The Phase 1 clinical trial will comprise two components. In the primary component of the study, 72 healthy volunteers might be enrolled in a blinded, randomized, placebo-controlled, staggered, parallel design to evaluate the security and pharmacokinetic properties of SAT-3247. Participants might be randomized across 5 single-ascending dose (SAD) cohorts, 4 multiple-ascending dose (MAD) cohorts and one food effect (FE) dose cohort. Within the second component of the study, 10 adult volunteers with genetically confirmed DMD might be enrolled in a 28-day, open-label dose cohort to check safety and pharmacokinetic properties with the healthy volunteer data and explore pharmacodynamic markers.
About SAT-3247
SAT-3247 is a proprietary, oral small molecule drug being developed by Satellos as a novel treatment to regenerate skeletal muscle which is lost in Duchenne muscular dystrophy (DMD of Duchenne) and other degenerative or injury conditions. Satellos is advancing SAT-3247 as a possible treatment for DMD, independent of dystrophin and no matter exon mutation status.
About Duchenne Muscular Dystrophy
Duchenne muscular dystrophy is an inherited disease brought on by mutations within the dystrophin gene that not allow the dystrophin protein to operate properly. Consequently, as discovered by Satellos, muscle repair and regeneration are impaired. Satellos designed SAT-3247 to revive the means of muscle repair and regeneration by regulating a dystrophin-independent pathway with the goal of accelerating muscle function. SAT-3247 is meant to work as a standalone therapeutic without regard to a patient’s genetic mutation or ambulatory status. Our approach has the potential to enhance approaches designed to revive dystrophin production.

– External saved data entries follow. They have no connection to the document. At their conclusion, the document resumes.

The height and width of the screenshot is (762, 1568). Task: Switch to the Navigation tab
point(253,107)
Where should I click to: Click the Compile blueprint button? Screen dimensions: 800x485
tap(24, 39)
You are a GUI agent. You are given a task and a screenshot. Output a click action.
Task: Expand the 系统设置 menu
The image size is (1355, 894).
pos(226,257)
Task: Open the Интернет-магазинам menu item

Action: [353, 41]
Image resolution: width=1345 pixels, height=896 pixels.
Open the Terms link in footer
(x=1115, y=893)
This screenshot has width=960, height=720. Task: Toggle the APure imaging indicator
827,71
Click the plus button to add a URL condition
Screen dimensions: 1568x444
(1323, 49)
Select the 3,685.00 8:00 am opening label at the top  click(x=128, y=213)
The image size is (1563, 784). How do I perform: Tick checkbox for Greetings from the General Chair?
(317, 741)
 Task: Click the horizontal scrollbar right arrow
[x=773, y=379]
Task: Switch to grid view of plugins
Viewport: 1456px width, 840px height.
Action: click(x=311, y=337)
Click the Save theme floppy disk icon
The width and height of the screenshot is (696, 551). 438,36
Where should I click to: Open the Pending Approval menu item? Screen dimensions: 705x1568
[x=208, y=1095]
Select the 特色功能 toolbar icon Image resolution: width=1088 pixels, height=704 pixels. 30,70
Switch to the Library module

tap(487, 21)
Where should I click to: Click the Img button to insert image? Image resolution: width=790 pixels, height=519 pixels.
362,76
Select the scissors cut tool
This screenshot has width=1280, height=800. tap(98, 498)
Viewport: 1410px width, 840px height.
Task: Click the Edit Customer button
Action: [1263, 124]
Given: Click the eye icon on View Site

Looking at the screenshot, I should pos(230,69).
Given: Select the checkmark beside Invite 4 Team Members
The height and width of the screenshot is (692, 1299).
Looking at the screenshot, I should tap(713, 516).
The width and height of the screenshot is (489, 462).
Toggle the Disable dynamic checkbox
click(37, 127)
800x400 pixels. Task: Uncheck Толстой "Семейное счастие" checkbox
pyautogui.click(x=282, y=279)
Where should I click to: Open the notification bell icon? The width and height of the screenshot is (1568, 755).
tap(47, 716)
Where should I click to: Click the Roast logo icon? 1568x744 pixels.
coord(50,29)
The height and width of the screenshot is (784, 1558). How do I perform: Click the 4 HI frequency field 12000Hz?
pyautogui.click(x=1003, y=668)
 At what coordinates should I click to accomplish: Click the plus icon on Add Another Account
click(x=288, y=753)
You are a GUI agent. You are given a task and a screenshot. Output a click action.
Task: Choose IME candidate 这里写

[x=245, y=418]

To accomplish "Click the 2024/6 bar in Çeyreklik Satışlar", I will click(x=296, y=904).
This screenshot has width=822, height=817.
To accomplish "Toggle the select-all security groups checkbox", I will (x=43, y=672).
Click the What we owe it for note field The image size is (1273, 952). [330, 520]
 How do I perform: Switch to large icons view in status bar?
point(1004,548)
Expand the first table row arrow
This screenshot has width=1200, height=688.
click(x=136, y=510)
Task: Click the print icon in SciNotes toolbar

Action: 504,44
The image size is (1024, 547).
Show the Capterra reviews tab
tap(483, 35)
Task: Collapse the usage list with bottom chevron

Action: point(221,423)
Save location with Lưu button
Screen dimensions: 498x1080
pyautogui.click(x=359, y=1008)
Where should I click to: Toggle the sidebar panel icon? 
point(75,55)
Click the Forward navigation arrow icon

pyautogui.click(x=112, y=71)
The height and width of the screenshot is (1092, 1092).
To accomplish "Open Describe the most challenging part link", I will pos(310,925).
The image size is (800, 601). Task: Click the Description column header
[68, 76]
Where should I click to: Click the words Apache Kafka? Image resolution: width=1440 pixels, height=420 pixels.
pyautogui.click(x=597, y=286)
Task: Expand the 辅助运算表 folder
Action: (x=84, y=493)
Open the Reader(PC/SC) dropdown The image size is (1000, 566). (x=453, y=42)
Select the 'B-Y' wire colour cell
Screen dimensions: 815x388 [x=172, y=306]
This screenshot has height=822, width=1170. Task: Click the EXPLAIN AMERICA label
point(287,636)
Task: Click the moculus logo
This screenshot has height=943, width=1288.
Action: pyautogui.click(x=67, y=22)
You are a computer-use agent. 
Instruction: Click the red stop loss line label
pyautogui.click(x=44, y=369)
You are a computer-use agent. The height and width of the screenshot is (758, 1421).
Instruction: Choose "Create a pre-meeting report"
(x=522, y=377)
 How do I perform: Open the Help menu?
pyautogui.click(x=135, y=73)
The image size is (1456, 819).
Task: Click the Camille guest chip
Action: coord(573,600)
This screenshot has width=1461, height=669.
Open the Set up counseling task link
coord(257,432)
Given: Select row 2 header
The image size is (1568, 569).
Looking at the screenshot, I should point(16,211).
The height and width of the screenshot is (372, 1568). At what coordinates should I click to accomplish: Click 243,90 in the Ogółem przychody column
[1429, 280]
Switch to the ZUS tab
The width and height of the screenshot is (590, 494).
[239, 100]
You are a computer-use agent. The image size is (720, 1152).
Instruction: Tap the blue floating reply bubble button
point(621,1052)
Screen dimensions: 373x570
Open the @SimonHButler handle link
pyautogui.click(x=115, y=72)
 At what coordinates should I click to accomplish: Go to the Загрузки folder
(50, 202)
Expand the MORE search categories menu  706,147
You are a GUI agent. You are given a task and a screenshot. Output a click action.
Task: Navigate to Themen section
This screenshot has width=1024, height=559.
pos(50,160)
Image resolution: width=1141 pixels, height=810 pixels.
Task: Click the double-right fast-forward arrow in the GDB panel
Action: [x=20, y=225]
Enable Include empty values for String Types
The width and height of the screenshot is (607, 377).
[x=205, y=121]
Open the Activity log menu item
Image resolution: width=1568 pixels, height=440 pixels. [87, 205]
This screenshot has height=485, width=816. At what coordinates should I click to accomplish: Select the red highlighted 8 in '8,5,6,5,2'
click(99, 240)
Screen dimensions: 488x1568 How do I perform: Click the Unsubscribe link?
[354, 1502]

About Satellos Bioscience Inc.
Satellos is a publicly traded biotechnology company dedicated to developing life-improving medicines to treat degenerative muscle diseases. Satellos has incorporated breakthrough research in muscle stem cell polarity right into a proprietary discovery platform, called MyoReGenX™, to discover degenerative muscle diseases where deficits on this process affect muscle regeneration and are amenable to therapeutic intervention. With this platform, Satellos is constructing a pipeline of novel therapeutics to correct muscle stem cell polarity and promote the body’s innate muscle repair and regeneration process. The Company’s lead program is an oral, small molecule drug candidate in development as a possible disease-modifying treatment for Duchenne muscular dystrophy. Satellos is headquartered in Toronto, Ontario. For more information, visit www.satellos.com.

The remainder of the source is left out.